Download or read book The Crisis of Classical Music in America written by Robert Freeman and published by Rowman & Littlefield. This book was released on 2014-08-14 with total page 271 pages. Available in PDF, EPUB and Kindle. Book excerpt: The Crisis of Classical Music in America by Robert Freeman focuses on solutions for the oversupply of classically trained musicians in America, problem that grows ever more chronic as opportunities for classical musicians to gain full-time professional employment diminishes year upon year. An acute observer of the professional music scene, Freeman argues that music schools that train our future instrumentalists, composers, conductors, and singers need to equip their students with the communications and analytical skills they need to succeed in the rapidly changing music scene. This book maps a broad range of reforms required in the field of advanced music education and the organizations responsible for that education. Featuring a foreword by Leonard Slatkin, music director of the Detroit Symphony Orchestra, The Crisis of Classical Music in America speaks to parents, prospective and current music students, music teachers and professors, department deans, university presidents and provosts, and even foundations and public organizations that fund such music programs. This book reaches out to all of these stakeholders and argues for meaningful change though wide-spread collaboration.

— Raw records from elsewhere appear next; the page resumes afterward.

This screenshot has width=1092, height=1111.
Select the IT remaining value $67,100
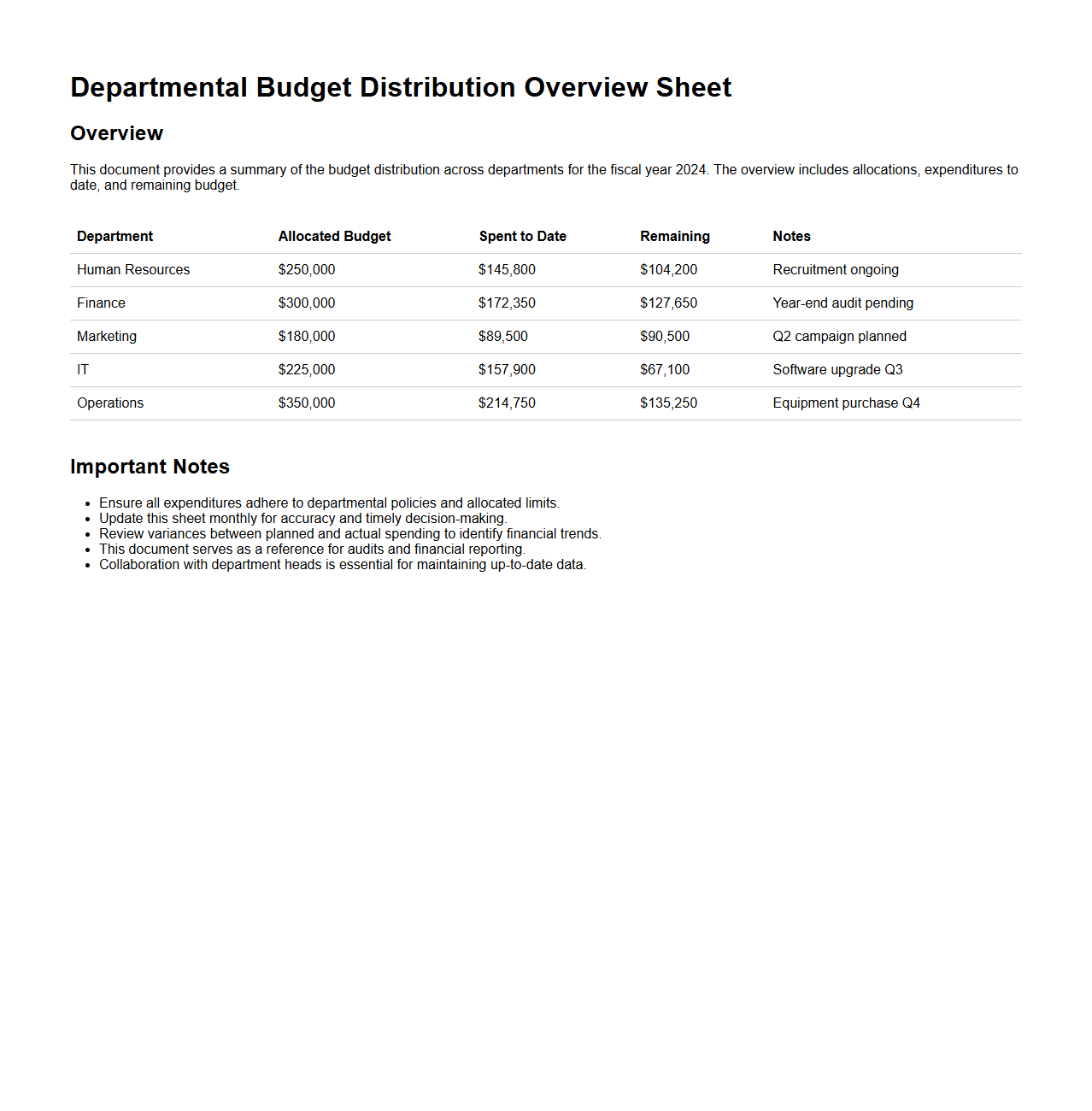(664, 370)
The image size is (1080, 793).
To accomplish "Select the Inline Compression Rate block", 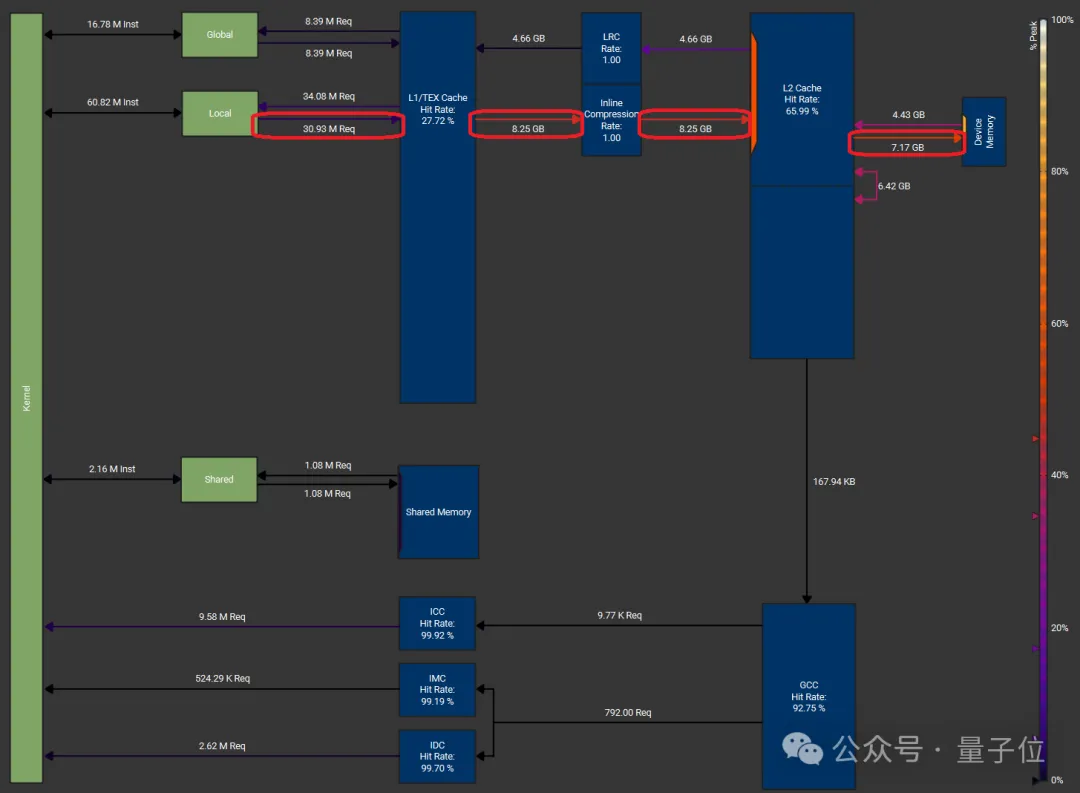I will [x=611, y=120].
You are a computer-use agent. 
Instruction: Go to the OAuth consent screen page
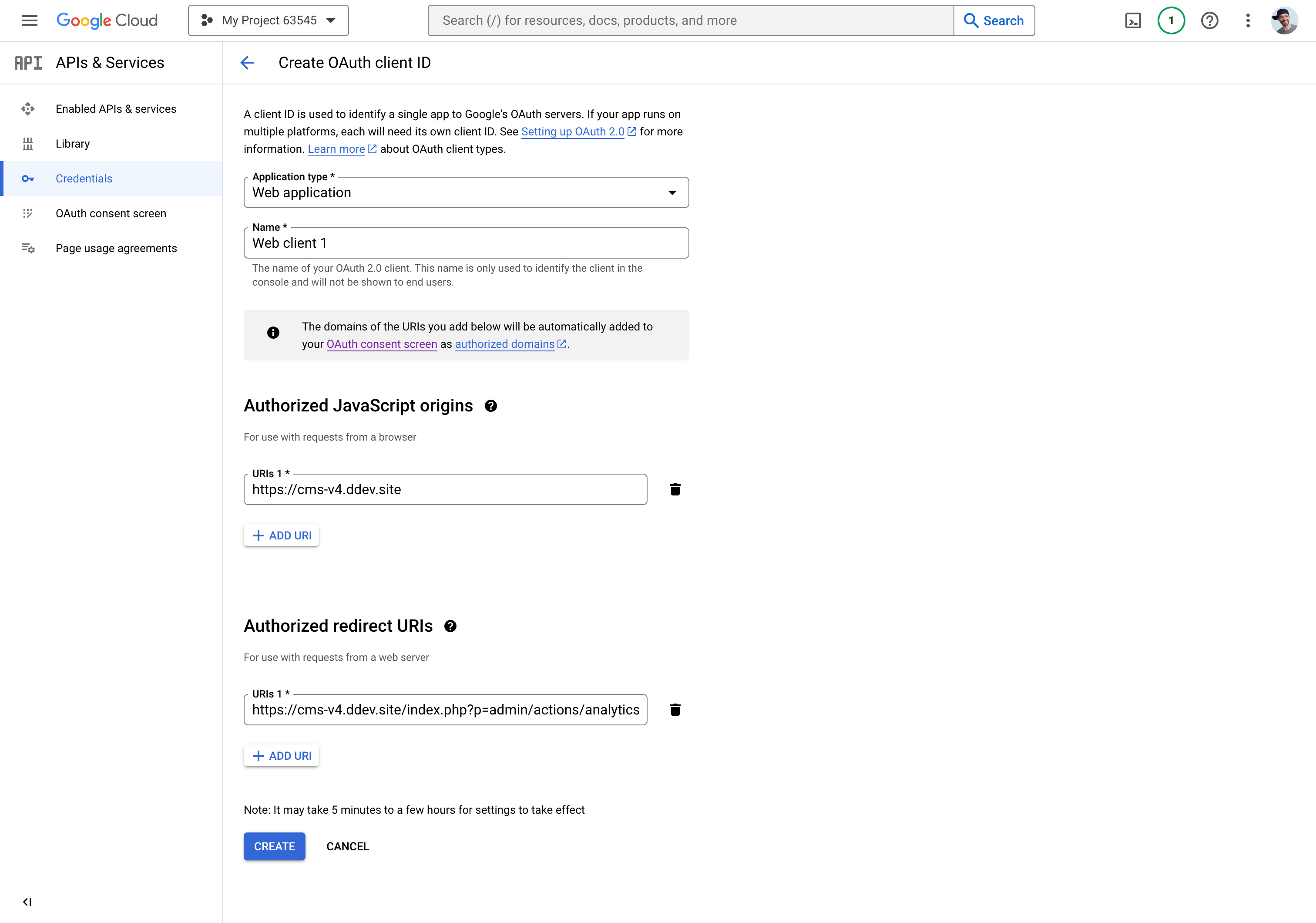111,213
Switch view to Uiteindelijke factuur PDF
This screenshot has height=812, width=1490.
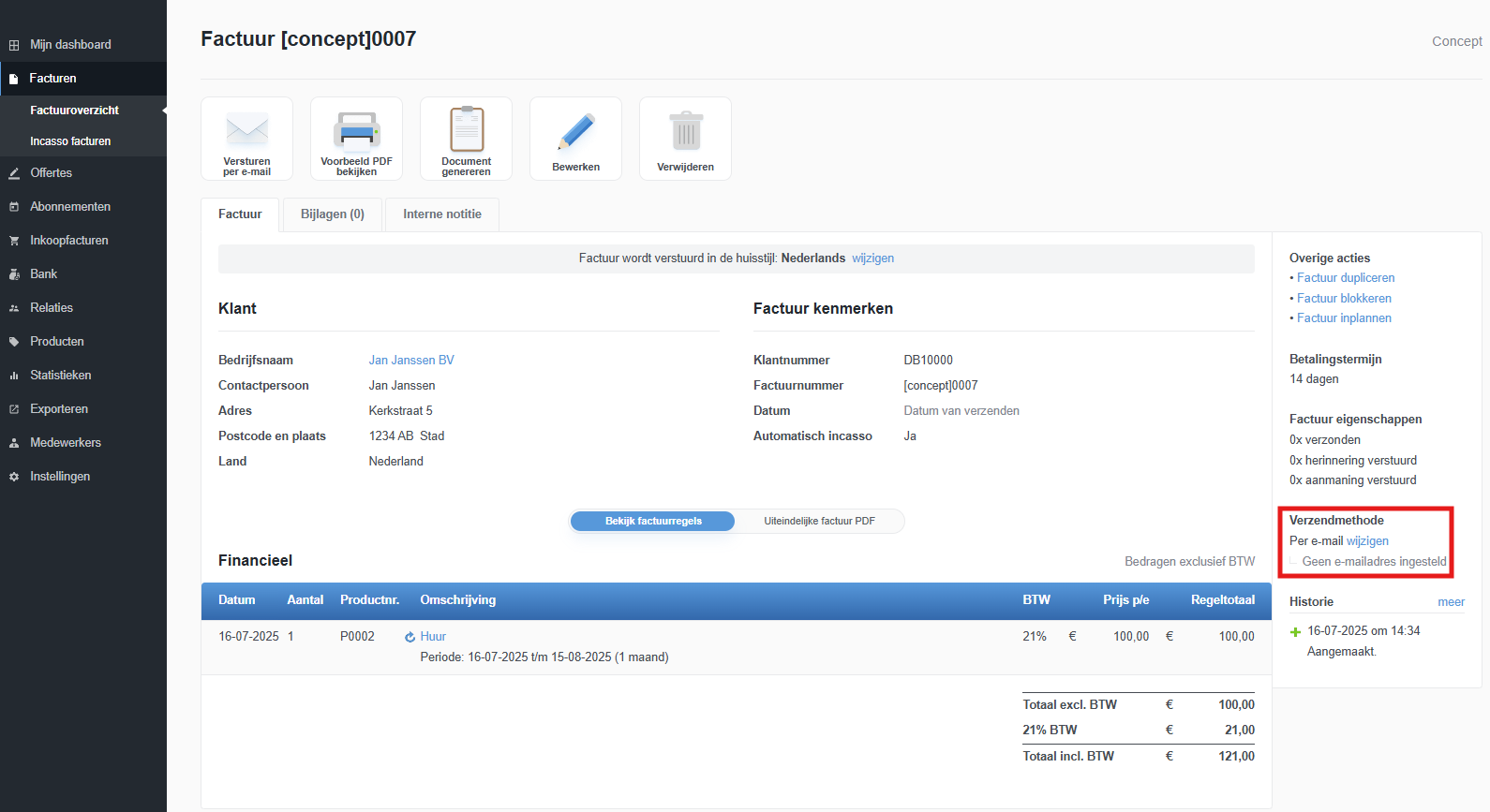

Download The Age of the Crisis of Man PDF
Author :
Publisher : Princeton University Press
Release Date :
ISBN 10 : 9781400852109
Total Pages : 449 pages
Rating : 4.4/5 (085 users)

Download or read book The Age of the Crisis of Man written by Mark Greif and published by Princeton University Press. This book was released on 2015-01-18 with total page 449 pages. Available in PDF, EPUB and Kindle. Book excerpt: A compelling intellectual and literary history of midcentury America In a midcentury American cultural episode forgotten today, intellectuals of all schools shared a belief that human nature was under threat. The immediate result was a glut of dense, abstract books on the "nature of man." But the dawning "age of the crisis of man," as Mark Greif calls it, was far more than a historical curiosity. In this ambitious intellectual and literary history, Greif recovers this lost line of thought to show how it influenced society, politics, and culture before, during, and long after World War II. During the 1930s and 1940s, fears of the barbarization of humanity energized New York intellectuals, Chicago protoconservatives, European Jewish émigrés, and native-born bohemians to seek "re-enlightenment," a new philosophical account of human nature and history. After the war this effort diffused, leading to a rebirth of modern human rights and a new power for the literary arts. Critics' predictions of a "death of the novel" challenged writers to invest bloodless questions of human nature with flesh and detail. Hemingway, Faulkner, and Richard Wright wrote flawed novels of abstract man. Succeeding them, Ralph Ellison, Saul Bellow, Flannery O'Connor, and Thomas Pynchon constituted a new guard who tested philosophical questions against social realities—race, religious faith, and the rise of technology—that kept difference and diversity alive. By the 1960s, the idea of "universal man" gave way to moral antihumanism, as new sensibilities and social movements transformed what had come before. Greif's reframing of a foundational debate takes us beyond old antagonisms into a new future, and gives a prehistory to the fractures of our own era.